But it wasn’t just Tim and Dr. Duncan that did this. Dr. Brian Chappell has modeled what this can look like as well, as did Rev. Reeder. And what worries me in this moment for our communion is that with the passing of Tim and Rev. Reeder and also of Steve Smallman, we have lost an enormous amount of accumulated relational knowledge and trust in just a single week. What we have left is often a too-online contingent of younger leaders who snipe at each other or gripe about each other across Twitter or private Facebook groups. And what I hope and pray we can do is the same thing that these fathers have done before us: Give one another space to encounter each other not as avatars for tribal groups within the communion, but as actual human persons.
Probably this will require being far less active online. We’ll have a piece coming soon from a friend of mine arguing that social media-obsessed pastors are actually practicing a modern version of the old medieval sin of clerical absenteeism. It will also require making a point of communicating via private backchannels when possible and, better still, in-person as frequently as possible.
Personal encounter supplies us with a context in which to place another person. If you were to meet me in my home study, you’d see a photo of my Swedish Lutheran great grandfather, a layman with a keen interest in theological study and a desire to be engaged in his local church. You’d see a Detroit Red Wings hockey puck I got probably 25 years ago. There’s a shotgun shell casing that one of Joie’s family members handed me after we got engaged. (I think he was joking?) There’s an old wooden globe that lifts up around the equator with bar storage inside it as well as shelving for glassware beneath the globe. And if you were in my study with me you would see all of those things and whatever caught your eye might spark a conversation between us.
If I met you in your back garden or your study or in your living room by the fire, I would see similar things from your life and we might speak about those.
Even meeting in coffee shops can offer some of this, of course. Last week I met a friend for lunch and as we arrived I saw he was on crutches—which is how I learned that he’d hurt his hip in a bike accident.

────

(WHAT TO DO):
List every object the writer says a visitor would see in the writer's home study, according to the passage about personal encounter.

Collected data entries:
────

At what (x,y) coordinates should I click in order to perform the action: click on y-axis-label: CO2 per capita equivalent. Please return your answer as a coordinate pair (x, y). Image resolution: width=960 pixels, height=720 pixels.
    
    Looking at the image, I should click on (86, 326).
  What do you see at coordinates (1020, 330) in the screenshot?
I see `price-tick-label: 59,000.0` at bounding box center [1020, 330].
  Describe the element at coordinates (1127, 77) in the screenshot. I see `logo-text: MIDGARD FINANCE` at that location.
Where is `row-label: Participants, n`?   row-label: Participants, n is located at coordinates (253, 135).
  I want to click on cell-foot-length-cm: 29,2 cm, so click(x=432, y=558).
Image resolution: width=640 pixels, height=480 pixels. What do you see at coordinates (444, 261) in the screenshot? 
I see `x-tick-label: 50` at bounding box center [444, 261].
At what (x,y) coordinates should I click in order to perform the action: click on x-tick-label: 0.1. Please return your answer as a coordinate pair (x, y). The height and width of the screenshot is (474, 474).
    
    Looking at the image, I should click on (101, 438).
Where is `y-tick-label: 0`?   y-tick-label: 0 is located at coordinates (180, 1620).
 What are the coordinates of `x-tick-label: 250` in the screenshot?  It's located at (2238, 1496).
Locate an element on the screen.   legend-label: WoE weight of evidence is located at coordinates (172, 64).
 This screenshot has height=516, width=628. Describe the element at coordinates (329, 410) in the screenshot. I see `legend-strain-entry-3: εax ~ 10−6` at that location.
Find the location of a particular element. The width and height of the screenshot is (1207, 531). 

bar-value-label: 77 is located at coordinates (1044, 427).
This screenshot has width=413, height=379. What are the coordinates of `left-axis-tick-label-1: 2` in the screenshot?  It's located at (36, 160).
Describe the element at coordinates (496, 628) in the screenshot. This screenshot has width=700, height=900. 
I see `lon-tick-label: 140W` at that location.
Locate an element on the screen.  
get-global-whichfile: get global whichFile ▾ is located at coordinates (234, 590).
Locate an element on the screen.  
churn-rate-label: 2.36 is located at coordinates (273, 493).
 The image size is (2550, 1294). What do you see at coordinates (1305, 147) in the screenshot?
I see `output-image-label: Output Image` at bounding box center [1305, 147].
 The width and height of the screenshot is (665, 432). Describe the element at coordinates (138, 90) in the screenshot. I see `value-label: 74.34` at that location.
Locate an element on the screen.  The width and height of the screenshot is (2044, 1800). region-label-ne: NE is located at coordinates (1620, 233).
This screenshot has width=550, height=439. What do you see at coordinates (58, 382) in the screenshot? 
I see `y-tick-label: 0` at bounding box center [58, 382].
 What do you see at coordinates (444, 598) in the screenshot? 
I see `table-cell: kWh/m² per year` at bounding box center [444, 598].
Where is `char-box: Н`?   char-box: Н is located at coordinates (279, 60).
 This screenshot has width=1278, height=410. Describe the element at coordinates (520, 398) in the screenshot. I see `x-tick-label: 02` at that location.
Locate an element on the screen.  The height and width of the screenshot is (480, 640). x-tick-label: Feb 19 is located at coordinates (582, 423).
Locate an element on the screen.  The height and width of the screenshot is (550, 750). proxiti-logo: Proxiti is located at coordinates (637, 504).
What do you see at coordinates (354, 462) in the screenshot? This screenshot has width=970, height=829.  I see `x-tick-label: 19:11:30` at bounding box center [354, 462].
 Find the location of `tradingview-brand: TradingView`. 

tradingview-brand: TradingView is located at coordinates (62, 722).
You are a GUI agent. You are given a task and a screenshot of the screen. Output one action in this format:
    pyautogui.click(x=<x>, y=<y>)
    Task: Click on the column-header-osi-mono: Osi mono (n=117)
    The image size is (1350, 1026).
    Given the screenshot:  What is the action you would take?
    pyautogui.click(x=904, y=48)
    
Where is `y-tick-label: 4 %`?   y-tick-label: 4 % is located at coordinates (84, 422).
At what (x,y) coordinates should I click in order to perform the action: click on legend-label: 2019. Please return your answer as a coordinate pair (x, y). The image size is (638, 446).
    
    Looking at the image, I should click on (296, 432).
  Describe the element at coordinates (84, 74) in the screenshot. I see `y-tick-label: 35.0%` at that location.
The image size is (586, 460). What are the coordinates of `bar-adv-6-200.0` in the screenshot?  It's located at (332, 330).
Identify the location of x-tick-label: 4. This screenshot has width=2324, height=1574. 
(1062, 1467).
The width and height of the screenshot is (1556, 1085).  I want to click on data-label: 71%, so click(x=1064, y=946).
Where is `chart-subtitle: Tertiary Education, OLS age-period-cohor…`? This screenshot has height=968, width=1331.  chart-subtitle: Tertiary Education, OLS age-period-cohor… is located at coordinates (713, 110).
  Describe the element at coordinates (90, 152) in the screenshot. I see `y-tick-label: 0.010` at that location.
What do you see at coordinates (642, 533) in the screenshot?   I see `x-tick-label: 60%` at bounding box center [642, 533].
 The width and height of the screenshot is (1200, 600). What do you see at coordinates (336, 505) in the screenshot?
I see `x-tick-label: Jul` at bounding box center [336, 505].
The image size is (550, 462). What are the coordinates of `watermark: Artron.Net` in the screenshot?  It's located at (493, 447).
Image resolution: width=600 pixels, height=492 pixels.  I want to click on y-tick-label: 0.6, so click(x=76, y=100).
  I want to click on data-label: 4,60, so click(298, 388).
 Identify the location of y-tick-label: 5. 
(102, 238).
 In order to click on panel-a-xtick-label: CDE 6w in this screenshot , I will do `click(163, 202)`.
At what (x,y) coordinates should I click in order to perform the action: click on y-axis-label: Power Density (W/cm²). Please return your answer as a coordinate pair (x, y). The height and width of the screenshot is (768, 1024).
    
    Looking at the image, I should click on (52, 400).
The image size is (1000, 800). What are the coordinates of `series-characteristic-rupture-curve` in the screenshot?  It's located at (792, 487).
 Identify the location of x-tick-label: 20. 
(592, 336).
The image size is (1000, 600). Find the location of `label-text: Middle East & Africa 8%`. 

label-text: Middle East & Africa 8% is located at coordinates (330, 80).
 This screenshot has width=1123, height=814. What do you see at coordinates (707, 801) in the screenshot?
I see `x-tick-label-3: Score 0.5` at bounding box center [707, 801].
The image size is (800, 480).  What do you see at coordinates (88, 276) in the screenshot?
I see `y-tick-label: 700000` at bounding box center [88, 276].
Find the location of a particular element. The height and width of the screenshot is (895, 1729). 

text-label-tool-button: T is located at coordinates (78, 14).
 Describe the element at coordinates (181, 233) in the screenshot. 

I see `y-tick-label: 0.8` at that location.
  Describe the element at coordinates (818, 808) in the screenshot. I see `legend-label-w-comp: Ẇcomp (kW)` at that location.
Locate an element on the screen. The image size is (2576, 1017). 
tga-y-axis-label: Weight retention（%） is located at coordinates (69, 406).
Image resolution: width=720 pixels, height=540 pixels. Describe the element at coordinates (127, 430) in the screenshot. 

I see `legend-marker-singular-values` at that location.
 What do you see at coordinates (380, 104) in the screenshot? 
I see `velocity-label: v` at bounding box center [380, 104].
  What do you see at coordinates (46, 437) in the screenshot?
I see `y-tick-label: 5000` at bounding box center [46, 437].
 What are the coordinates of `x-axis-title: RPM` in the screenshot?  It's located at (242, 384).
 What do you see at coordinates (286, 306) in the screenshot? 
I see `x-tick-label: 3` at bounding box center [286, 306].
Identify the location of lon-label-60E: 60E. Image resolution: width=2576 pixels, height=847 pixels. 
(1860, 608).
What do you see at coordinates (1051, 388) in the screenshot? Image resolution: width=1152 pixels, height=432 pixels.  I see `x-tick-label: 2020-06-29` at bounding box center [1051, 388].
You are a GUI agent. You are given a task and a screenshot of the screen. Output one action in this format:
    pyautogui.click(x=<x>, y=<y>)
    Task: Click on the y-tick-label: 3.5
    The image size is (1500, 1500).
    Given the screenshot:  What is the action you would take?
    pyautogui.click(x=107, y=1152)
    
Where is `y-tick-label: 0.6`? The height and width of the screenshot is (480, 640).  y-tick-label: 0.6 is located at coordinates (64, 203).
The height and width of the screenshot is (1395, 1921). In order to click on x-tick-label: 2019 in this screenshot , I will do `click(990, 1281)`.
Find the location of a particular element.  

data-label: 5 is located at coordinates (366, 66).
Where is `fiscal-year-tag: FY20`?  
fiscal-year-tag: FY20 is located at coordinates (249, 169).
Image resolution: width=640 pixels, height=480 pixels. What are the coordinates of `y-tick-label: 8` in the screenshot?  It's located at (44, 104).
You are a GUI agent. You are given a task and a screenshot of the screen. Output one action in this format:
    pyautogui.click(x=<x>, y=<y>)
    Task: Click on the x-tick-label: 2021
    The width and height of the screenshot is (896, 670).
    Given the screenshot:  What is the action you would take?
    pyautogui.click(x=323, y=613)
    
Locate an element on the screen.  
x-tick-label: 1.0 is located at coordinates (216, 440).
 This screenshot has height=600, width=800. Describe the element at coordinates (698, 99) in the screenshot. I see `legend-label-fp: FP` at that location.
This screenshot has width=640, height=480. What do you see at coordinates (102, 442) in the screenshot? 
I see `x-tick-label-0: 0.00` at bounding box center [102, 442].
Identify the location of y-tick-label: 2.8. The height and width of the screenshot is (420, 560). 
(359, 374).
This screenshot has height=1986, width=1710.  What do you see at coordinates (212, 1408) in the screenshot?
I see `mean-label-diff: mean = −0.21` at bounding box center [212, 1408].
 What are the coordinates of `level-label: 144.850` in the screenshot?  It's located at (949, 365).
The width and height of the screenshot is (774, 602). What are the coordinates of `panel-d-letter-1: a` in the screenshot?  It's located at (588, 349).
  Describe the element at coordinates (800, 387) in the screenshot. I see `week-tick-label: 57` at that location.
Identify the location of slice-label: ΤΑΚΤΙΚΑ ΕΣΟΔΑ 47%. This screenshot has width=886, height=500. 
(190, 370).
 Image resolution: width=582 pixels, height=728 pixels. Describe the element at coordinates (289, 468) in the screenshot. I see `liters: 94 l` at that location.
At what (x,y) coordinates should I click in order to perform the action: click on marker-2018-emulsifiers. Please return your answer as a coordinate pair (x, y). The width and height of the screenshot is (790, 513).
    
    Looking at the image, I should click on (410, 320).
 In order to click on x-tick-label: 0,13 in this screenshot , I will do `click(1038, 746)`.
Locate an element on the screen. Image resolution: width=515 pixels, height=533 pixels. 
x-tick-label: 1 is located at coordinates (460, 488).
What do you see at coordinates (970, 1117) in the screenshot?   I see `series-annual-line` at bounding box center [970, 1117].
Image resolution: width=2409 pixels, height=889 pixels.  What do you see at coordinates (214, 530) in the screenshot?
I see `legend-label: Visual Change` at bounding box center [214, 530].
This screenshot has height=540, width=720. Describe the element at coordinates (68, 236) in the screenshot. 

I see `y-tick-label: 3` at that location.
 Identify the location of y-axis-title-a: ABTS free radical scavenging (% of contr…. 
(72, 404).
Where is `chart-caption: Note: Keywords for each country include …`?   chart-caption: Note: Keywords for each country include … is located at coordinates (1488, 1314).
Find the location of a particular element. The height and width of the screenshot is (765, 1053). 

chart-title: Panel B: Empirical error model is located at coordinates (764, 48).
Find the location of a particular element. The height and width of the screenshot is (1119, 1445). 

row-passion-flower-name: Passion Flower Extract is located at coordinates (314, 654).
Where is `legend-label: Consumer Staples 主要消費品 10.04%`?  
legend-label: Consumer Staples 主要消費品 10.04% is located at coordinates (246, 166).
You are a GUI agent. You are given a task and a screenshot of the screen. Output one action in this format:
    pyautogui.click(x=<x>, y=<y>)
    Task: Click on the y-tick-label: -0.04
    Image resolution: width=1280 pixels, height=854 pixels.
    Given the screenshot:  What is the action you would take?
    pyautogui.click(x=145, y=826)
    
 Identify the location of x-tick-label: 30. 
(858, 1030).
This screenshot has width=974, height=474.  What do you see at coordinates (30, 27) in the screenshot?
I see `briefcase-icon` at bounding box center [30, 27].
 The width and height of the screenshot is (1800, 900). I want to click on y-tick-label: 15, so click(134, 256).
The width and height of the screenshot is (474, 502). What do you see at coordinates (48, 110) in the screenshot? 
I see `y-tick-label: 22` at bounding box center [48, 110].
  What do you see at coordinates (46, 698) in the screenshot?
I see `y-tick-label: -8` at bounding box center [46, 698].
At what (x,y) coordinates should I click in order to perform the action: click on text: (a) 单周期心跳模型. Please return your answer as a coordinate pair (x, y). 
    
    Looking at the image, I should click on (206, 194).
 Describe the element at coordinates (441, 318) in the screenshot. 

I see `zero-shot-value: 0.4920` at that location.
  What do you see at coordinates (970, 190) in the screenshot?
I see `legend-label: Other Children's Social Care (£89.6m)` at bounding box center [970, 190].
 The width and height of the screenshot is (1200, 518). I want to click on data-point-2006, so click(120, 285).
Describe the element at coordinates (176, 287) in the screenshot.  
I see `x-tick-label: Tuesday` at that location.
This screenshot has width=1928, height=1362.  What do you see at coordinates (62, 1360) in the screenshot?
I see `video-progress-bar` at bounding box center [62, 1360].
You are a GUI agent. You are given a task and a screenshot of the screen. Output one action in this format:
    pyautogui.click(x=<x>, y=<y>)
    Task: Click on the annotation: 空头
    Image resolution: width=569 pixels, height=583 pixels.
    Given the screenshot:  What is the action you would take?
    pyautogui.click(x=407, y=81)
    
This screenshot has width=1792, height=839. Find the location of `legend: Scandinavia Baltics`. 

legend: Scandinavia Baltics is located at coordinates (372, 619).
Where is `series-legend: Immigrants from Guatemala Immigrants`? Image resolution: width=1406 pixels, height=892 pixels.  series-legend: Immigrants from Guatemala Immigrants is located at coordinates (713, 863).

────

(RESULT OF THE EXERCISE):
- A photo of the writer's Swedish Lutheran great grandfather
- A Detroit Red Wings hockey puck
- A shotgun shell casing
- An old wooden globe with bar storage inside and shelving for glassware beneath it